The Taylor series for $\cosh z$ around $z=0$ is:
$\cosh z = 1 + \frac{z^2}{2!} + \frac{z^4}{4!} + \frac{z^6}{6!} + \dots$
So, $1-\cosh z$ becomes:
$1 - \left(1 + \frac{z^2}{2!} + \frac{z^4}{4!} + \frac{z^6}{6!} + \dots\right)$
$= -\frac{z^2}{2!} - \frac{z^4}{4!} - \frac{z^6}{6!} - \dots$
3. **Put it all back together and simplify:** Now we plug this back into our original function:
$f(z) = \frac{-\frac{z^2}{2!} - \frac{z^4}{4!} - \frac{z^6}{6!} - \dots}{z^{4}}$
We can factor out $z^2$ from the top:
$f(z) = \frac{z^2 \left(-\frac{1}{2!} - \frac{z^2}{4!} - \frac{z^4}{6!} - \dots\right)}{z^{4}}$
Now, we can "cancel out" $z^2$ from the top and bottom:
$f(z) = \frac{1}{z^2} \left(-\frac{1}{2!} - \frac{z^2}{4!} - \frac{z^4}{6!} - \dots\right)$
This can be written as:
$f(z) = -\frac{1}{2!z^2} - \frac{1}{4!} - \frac{z^2}{6!} - \dots$
4. **Determine the order of the pole:** Look at the part with $z$ in the denominator. The biggest negative power of $z$ we see is $\frac{1}{z^2}$ (which is like $z^{-2}$). Since the highest power of $1/z$ in this simplified form is $1/z^2$, the pole is of order 2!

Alternative answer

Answer: The pole is of order 2. Explain
This is a question about figuring out how a function acts when its bottom part (the denominator) becomes zero, especially if the top part (the numerator) also becomes zero. It's like finding out how "strong" the function's blow-up is at that point! . The solving step is:

First, I looked at the function: $$f(z)=\frac{1-\cosh z}{z^{4}}$$. I noticed the $z^4$ in the bottom, which means there's probably a "pole" (a spot where the function zooms off to infinity) at $z=0$.

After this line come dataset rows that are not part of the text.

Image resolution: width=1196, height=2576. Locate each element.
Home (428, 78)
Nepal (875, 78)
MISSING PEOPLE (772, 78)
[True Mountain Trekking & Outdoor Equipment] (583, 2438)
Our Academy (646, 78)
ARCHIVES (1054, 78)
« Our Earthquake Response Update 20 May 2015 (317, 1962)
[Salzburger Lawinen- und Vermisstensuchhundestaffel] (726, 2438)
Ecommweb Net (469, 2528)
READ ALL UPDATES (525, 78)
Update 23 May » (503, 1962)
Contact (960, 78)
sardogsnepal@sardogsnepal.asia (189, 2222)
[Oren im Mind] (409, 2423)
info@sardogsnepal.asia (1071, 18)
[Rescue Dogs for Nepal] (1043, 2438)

But then, I quickly checked the top part, $1-\cosh z$. If I plug in $z=0$, I get $1 - \cosh(0) = 1 - 1 = 0$. Uh-oh! Both the top and bottom are zero at $z=0$. This means some of the $z$'s from the bottom might actually get "canceled out" by the $z$'s from the top, making the pole less strong than just $z^4$ would suggest.

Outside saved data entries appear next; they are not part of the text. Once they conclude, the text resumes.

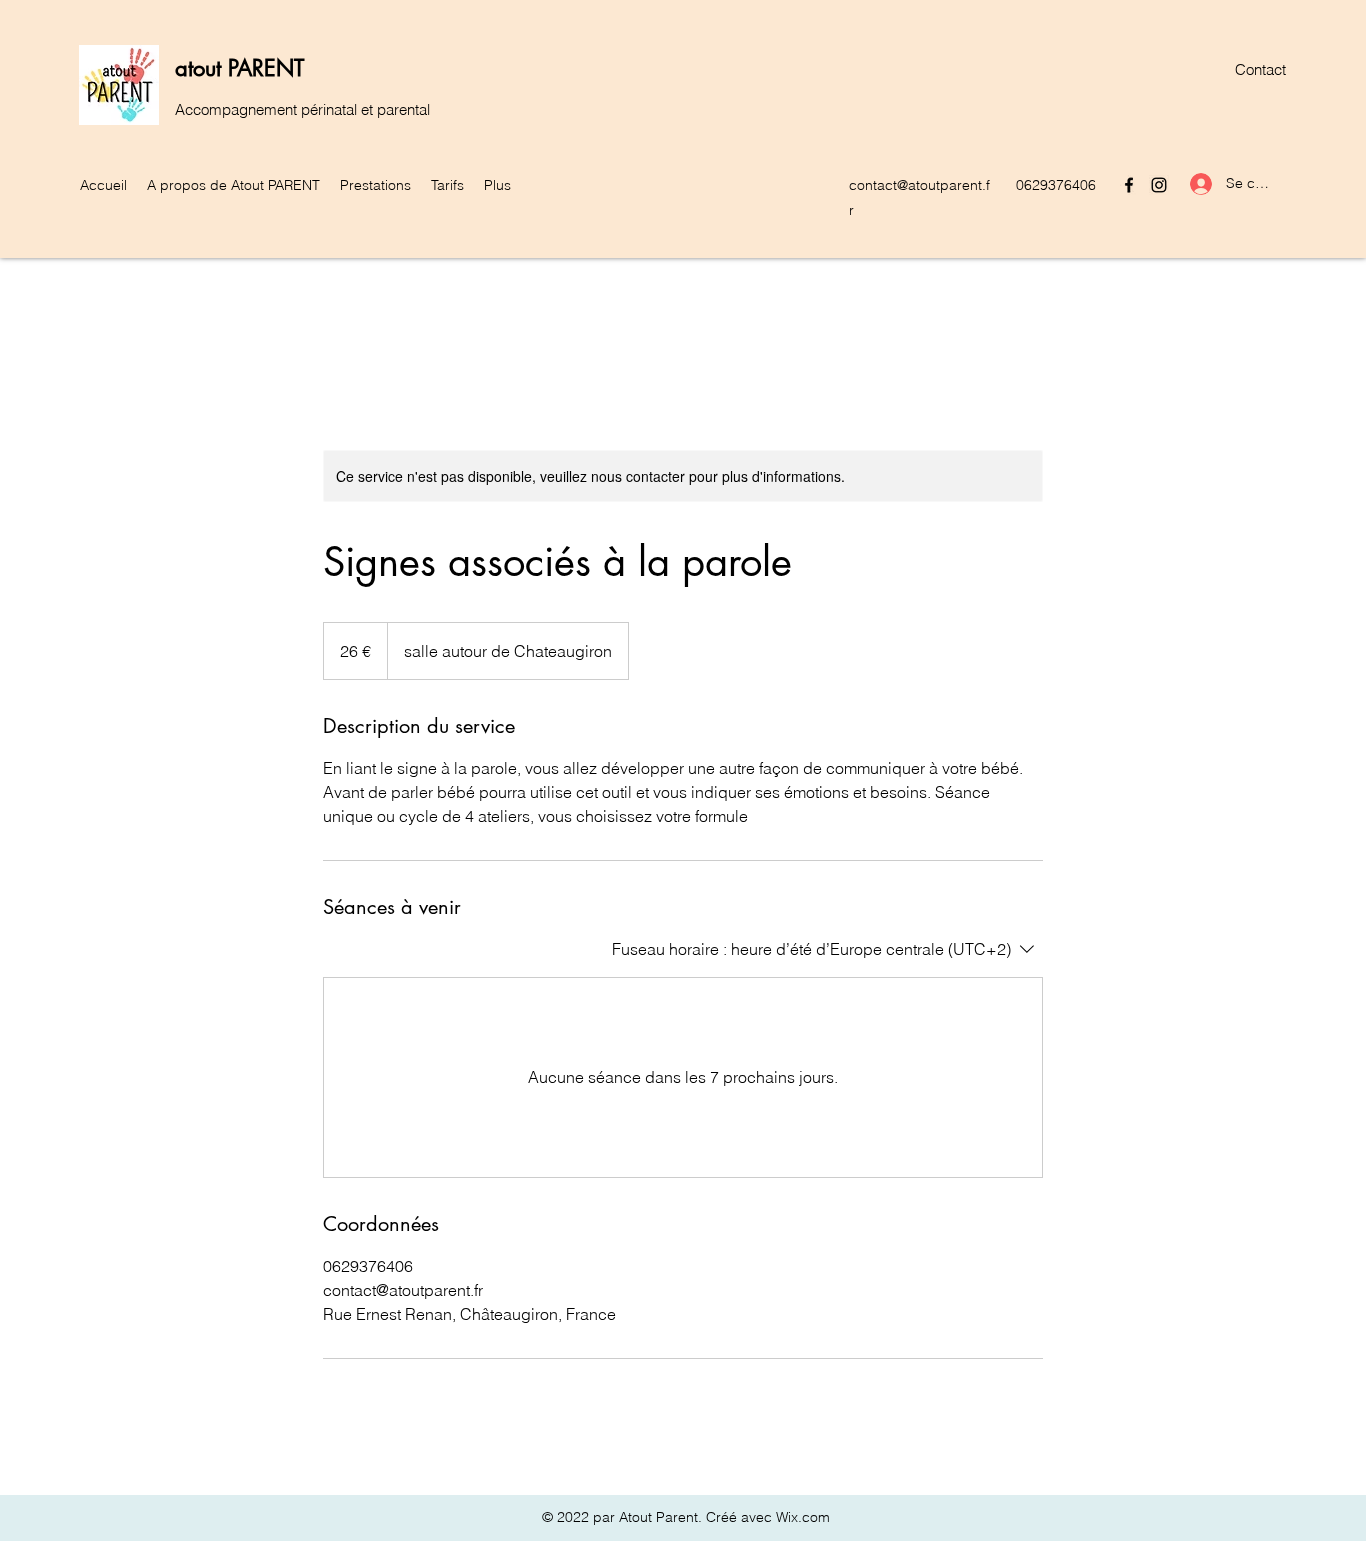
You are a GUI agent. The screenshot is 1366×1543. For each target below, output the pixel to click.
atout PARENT (239, 68)
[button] (233, 185)
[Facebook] (1129, 185)
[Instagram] (1159, 185)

To see how many $z$'s are hiding in the top, I used a super neat trick called a "power series expansion." It's like writing out $\cosh z$ as an endless sum of $z$ terms:
$\cosh z = 1 + \frac{z^2}{2!} + \frac{z^4}{4!} + \frac{z^6}{6!} + \dots$
(Remember, $2!$ is $2 \times 1 = 2$, $4!$ is $4 \times 3 \times 2 \times 1 = 24$, and so on.)

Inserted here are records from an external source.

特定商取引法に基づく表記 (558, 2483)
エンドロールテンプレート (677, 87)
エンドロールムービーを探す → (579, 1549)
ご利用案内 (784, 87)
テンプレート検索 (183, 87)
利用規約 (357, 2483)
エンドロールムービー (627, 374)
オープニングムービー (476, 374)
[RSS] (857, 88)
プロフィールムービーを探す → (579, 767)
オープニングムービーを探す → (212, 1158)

Now, let's use this for the top part of our function, $1 - \cosh z$:
$1 - \left(1 + \frac{z^2}{2!} + \frac{z^4}{4!} + \frac{z^6}{6!} + \dots \right)$
When I subtract, the $1$'s cancel out, and I'm left with:
$= -\frac{z^2}{2!} - \frac{z^4}{4!} - \frac{z^6}{6!} - \dots$

See how every single term in this new expression has at least a $z^2$? That means I can factor out a $z^2$ from all of it!
$= z^2 \left(-\frac{1}{2!} - \frac{z^2}{4!} - \frac{z^4}{6!} - \dots \right)$

Now, let's put this back into our original function:
$$f(z) = \frac{z^2 \left(-\frac{1}{2!} - \frac{z^2}{4!} - \frac{z^4}{6!} - \dots \right)}{z^{4}}$$

Look what happened! We have $z^2$ on top and $z^4$ on the bottom. I can cancel out two of the $z$'s from both the top and the bottom!
$$f(z) = \frac{-\frac{1}{2!} - \frac{z^2}{4!} - \frac{z^4}{6!} - \dots}{z^{4-2}}$$
$$f(z) = \frac{-\frac{1}{2!} - \frac{z^2}{4!} - \frac{z^4}{6!} - \dots}{z^{2}}$$

Now, the smallest power of $z$ left in the denominator is $z^2$. This tells me that the "strength" of the pole (its order) is 2! It's because close to $z=0$, the function acts a lot like $1/z^2$.